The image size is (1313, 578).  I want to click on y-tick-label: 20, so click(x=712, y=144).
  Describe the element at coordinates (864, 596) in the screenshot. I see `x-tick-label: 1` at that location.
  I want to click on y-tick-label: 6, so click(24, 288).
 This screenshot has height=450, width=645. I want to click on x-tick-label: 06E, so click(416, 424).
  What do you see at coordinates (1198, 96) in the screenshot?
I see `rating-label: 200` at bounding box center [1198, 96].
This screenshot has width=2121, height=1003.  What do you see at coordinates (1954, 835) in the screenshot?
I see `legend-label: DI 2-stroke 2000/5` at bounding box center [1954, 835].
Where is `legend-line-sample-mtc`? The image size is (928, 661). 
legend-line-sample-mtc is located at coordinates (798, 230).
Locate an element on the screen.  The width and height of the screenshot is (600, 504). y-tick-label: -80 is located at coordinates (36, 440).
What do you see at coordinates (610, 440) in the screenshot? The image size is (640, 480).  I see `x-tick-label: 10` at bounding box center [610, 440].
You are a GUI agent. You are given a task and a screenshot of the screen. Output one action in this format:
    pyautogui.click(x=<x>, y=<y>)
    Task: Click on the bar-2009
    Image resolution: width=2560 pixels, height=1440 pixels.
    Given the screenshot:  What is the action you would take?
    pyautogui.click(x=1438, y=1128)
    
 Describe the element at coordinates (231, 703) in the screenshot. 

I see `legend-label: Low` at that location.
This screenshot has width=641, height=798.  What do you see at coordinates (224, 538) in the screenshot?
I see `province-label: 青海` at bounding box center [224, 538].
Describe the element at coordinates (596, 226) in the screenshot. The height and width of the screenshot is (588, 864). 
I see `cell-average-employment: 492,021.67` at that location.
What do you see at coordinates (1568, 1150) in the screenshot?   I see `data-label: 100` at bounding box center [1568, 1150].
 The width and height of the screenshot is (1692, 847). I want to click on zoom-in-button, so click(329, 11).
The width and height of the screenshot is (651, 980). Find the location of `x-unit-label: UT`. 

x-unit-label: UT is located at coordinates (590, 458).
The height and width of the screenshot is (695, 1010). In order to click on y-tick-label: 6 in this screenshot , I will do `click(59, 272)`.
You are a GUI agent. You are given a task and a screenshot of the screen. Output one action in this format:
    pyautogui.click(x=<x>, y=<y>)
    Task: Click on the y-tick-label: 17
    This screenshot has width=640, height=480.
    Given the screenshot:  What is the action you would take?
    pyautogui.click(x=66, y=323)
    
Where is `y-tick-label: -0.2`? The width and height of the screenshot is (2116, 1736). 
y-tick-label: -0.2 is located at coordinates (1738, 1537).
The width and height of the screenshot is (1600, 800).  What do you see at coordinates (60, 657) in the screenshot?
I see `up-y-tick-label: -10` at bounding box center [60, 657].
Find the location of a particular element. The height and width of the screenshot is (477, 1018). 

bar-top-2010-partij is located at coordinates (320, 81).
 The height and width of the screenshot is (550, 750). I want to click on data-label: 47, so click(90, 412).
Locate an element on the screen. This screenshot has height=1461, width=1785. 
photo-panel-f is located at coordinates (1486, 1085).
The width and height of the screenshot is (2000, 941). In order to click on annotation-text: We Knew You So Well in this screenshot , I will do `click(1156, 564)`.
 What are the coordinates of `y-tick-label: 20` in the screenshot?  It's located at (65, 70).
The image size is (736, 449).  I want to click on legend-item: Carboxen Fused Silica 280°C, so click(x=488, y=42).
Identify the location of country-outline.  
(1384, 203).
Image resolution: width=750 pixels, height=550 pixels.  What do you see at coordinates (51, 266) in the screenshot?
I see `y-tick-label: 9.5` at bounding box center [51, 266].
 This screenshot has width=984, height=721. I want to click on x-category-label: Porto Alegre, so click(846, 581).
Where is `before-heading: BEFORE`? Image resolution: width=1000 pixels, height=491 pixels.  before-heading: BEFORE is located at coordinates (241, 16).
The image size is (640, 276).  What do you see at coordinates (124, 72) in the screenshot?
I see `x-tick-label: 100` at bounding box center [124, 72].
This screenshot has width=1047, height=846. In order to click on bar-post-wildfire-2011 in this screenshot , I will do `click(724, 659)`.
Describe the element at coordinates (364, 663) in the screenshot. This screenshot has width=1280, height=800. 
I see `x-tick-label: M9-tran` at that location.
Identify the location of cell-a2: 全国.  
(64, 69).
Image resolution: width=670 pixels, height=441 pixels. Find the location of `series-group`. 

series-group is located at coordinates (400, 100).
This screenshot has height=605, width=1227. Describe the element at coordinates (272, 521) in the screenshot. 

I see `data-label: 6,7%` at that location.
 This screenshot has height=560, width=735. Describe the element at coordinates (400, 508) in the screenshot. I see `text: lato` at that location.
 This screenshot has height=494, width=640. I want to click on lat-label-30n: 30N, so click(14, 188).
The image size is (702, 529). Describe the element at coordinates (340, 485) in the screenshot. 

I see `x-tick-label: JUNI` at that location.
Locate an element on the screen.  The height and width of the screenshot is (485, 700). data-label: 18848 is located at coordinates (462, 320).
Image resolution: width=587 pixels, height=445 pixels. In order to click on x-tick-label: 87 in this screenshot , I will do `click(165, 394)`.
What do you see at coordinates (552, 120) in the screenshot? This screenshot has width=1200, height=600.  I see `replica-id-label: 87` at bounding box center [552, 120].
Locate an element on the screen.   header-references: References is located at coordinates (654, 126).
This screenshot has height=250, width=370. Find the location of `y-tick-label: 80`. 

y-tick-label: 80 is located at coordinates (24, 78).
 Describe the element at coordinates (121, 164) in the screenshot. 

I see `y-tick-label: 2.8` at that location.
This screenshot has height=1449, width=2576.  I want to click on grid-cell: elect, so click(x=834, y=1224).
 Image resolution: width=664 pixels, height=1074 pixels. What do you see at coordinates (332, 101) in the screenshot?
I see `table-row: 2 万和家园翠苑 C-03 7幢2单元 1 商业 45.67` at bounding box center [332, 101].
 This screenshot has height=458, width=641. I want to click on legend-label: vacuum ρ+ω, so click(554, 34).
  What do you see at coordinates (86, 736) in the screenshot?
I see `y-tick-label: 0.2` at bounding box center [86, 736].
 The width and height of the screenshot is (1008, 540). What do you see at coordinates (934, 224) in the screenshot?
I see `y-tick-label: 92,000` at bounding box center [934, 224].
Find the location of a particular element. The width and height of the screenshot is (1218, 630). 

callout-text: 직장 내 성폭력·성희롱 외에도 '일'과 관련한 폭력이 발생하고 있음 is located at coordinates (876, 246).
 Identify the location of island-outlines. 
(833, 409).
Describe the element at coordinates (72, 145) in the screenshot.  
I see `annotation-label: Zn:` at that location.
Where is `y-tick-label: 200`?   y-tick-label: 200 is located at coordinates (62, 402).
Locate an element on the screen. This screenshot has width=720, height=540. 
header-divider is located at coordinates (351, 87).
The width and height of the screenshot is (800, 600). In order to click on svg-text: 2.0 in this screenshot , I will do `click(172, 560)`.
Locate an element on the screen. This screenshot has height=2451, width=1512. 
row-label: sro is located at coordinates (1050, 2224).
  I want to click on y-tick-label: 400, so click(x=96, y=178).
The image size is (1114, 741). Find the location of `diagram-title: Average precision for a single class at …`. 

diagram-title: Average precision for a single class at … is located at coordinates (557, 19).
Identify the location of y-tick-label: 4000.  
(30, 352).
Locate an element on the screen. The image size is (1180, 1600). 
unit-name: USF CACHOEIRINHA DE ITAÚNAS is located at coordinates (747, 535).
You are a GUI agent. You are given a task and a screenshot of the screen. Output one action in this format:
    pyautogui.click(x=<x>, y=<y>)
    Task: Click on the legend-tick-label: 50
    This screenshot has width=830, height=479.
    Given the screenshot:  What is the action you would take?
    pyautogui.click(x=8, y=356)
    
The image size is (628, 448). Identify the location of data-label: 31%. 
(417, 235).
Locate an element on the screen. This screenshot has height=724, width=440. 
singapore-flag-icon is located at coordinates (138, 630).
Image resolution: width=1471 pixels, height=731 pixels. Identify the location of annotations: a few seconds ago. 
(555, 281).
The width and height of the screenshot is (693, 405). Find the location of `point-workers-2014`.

**Directive**
Retype the rows above from the line containing "The image size is (640, 276)." down to the line containing "This screenshot has width=1047, height=846.", including both of those lines, with every character unchanged.

**Written answer**
The image size is (640, 276).  What do you see at coordinates (124, 72) in the screenshot?
I see `x-tick-label: 100` at bounding box center [124, 72].
This screenshot has width=1047, height=846. In order to click on bar-post-wildfire-2011 in this screenshot , I will do `click(724, 659)`.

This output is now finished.